Why a Pivot in business strategy doesn’t mean throwing the baby out with the bathwater

In a previous post, I gave a brief overview to Eric Ries’ book, The Lean Startup. In a nutshell, Ries advocates applying the scientific method to the practice of building a startup into a sustainable business. The concept of the pivot is one of the most difficult, yet most profound concepts for business leaders to grasp.

Here is how Ries describes the crucial decision to pivot or persevere in the Lean Startup cycle:

My goal in advocating a scientific approach to the creation of startups is to channel human creativity into its most productive form, and there is no bigger destroyer of creative potential than the misguided decision to persevere. Companies that cannot bring themselves to pivot to a new direction on the basis of feedback from the marketplace can get stuck in the land of the living dead, neither growing enough nor dying, consuming resources and commitment from employees and other stakeholders but not moving ahead.

Startup productivity is not about cranking out more widgets or features. It is about aligning our efforts with a business and product that are working to create value and drive growth. In other words, successful pivots put us on a path toward growing a sustainable business.

Why is it so hard to say goodbye?

Starting up a new business is perhaps one of the riskiest actions that anyone can undertake. On the other hand, there isn’t much worth doing that doesn’t involve risk. When there is something that we humans consider “worth doing,” where the possibility of a positive outcome outweighs the risks, we arrive at passion. It takes a strong, and often deeply personal, conviction/drive to face Fear, Uncertainty and Doubt (FUD) without flinching.

For the stakeholders of a startup, the personal commitment required is not so different from what parents experience. We accept the responsibility of nurturing and caring for this fragile entity that would never have existed otherwise. And so it is for every startup business leader I have ever met. The business, and everything that entails, is their baby. And no matter how ugly that baby might be to others, we love it for what it is.

But alas, a business is not an infant child…

A for-profit business exchanges goods or services for money with the goal of having more money coming in (revenue) than is going out (expenses). The catch is that the marketplace determines value – something is only worth what someone is willing to pay for it. Predicting the behavior of the marketplace is very difficult, because so many uncontrollable variables exist.

For the founder(s) of a startup, presenting a product or service to the marketplace requires a true leap of faith. If the offering is not well-received, founders tend to have an “all or nothing” atitude. Unfortunately this is not only a false assumption, but it is also dangerous. The choice that businesses face is not to persevere at all costs or to “throw the baby out with the bathwater.”

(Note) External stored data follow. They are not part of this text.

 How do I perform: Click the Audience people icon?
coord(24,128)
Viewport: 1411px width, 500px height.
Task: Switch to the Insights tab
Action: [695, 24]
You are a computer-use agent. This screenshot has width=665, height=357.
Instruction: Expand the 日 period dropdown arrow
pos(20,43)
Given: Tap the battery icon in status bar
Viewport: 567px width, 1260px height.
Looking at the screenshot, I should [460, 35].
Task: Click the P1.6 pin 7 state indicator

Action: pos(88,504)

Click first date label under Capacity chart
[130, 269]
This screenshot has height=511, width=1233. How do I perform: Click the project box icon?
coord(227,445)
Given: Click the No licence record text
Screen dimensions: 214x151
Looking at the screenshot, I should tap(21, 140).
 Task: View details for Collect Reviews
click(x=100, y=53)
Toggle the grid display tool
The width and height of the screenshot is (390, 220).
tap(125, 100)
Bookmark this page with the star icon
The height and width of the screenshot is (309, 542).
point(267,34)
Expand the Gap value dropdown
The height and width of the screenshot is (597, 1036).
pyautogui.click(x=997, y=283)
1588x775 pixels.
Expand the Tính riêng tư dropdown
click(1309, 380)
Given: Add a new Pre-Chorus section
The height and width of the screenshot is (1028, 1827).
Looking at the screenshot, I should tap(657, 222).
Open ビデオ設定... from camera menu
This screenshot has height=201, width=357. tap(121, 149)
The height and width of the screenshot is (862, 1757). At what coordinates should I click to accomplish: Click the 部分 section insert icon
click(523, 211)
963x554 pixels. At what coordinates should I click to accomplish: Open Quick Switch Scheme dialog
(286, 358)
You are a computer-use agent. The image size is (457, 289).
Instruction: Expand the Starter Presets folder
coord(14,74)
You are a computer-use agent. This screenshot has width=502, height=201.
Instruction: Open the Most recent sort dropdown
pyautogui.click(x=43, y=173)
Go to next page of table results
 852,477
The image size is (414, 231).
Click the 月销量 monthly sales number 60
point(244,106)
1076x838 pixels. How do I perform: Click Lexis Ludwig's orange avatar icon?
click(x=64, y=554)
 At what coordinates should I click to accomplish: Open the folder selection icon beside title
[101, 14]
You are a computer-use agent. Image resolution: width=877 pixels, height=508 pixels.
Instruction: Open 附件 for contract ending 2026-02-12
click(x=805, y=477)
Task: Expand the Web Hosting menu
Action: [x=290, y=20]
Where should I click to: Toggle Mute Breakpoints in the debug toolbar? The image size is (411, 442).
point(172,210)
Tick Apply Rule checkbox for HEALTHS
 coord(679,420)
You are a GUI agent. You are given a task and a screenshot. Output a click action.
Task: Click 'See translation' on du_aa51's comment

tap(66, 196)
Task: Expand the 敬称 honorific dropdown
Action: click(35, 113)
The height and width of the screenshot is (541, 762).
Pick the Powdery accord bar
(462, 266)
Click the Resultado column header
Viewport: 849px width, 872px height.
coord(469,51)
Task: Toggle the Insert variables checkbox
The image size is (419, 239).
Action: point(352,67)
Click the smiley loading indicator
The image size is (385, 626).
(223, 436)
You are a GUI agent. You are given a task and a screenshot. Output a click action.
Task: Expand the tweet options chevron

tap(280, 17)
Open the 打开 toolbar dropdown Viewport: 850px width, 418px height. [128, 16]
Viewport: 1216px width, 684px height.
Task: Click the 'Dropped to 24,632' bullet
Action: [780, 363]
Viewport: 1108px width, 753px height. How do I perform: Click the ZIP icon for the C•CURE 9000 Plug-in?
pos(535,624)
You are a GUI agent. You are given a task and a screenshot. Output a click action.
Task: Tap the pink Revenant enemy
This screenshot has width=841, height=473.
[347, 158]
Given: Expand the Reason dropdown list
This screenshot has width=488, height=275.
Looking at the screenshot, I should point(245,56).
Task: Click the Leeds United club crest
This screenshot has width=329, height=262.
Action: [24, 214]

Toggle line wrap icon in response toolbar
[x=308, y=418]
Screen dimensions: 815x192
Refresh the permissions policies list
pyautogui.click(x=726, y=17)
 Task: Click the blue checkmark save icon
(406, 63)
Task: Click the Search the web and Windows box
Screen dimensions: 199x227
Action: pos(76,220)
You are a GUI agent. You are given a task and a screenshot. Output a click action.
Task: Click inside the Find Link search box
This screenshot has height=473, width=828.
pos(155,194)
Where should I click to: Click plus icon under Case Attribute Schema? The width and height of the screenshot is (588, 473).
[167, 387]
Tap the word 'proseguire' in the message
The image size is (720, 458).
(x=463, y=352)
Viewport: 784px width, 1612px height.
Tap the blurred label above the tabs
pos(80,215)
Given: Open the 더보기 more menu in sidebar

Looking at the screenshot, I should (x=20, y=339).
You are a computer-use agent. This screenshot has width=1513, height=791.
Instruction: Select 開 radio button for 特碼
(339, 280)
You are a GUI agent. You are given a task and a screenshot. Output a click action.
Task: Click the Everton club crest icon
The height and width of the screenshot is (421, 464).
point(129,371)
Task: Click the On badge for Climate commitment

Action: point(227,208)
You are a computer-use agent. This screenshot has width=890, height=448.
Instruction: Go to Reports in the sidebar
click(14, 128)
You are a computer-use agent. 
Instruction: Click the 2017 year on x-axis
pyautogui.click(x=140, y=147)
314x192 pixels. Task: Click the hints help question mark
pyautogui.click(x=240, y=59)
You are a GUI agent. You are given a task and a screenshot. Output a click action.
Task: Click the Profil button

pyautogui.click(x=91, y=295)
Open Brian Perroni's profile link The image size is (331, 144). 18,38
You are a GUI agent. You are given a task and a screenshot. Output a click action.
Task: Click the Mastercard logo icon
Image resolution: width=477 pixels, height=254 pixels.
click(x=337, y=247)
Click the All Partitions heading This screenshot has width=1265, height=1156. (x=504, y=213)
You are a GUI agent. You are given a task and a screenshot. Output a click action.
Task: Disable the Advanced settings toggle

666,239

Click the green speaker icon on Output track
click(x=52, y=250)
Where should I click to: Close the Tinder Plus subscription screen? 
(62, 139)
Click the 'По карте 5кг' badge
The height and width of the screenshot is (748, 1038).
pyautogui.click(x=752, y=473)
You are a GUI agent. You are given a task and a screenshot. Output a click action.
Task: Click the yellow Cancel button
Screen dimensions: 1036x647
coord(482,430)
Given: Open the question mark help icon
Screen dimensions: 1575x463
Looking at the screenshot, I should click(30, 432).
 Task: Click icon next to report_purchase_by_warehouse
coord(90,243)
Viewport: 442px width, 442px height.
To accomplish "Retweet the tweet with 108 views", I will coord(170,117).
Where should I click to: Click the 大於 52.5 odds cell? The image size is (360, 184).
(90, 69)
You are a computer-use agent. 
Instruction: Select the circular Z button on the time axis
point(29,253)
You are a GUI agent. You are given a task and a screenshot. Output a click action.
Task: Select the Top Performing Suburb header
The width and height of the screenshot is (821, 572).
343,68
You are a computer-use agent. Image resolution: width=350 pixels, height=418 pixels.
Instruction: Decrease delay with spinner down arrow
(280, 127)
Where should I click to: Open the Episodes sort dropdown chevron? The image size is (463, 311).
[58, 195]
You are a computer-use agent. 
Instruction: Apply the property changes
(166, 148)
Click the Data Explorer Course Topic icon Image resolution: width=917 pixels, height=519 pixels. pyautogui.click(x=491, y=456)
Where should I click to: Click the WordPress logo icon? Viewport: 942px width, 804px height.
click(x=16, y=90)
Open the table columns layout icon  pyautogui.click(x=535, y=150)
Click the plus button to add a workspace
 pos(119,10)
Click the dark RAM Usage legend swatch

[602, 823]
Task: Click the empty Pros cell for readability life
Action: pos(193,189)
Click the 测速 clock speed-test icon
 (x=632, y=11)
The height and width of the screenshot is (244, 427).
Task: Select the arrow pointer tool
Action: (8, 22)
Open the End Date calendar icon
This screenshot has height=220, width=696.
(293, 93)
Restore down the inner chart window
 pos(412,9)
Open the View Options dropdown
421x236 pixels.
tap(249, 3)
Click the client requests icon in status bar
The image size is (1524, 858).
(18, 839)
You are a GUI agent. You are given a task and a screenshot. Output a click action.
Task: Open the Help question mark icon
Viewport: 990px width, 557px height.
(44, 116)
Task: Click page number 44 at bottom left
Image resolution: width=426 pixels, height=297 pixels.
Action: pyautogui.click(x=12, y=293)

The choice is to Persevere or Pivot

Since the Lean Startup methodology is based upon the scientific method, Ries advocates basing business decisions, especially whether to persevere or pivot, on evidence. Are there any successful examples of business pivots? Here are just a few:

  • Nintendo once sold playing cards before trying their hand at a variety of industries. In 1975, Nintendo took a chance on electronic games.
  • YouTube started out as a dating site. After not gaining much traction, the founders decided to pivot towards hosting videos.
  • Starbucks actually used to sell high-quality coffee beans and espresso machines. Not everyone wanted to learn the art of preparing fine coffee, and by offering products more conveniently to their clients, the Starbucks pivot proved quite successful. (Even though their coffee is reviled by true connoisseurs…)
  • Speaking of coffee, Edward Lloyd ran a coffeehouse that catered to sailors, merchants and others in the shipping trade. His pivot towards offering insurance transformed Lloyds of London somewhat dramatically.

Edward Lloyd didn’t throw the baby out with the bathwater. He enjoyed serving his clientele and was a primary source of news and information for patrons of his establishment. While I’m sure that they enjoyed his coffee, he offered an even greater value by providing insurance for their business operations.

Life is one big Pivot after another

What many businesses fail to realize is that deciding to start up a new business is a pivot in and of itself. In life, change is one of the few constants. A startup’s first customer is making a pivot. So startups (and all businesses, in my opinion) need to embrace change. If your customers are willing to take a chance on you, don’t you owe it to your customers to take a chance on them?

According to Ries, the goal of a startup isn’t to create the best service/product, to win the most customers, or even to generate the most revenue. The goal is to create a sustainable business. The task at hand for the leaders of a startup, therefore, is to constantly evaluate whether the business model should persevere or pivot.

Don’t throw the baby out with the bathwater. But don’t let the baby drown either.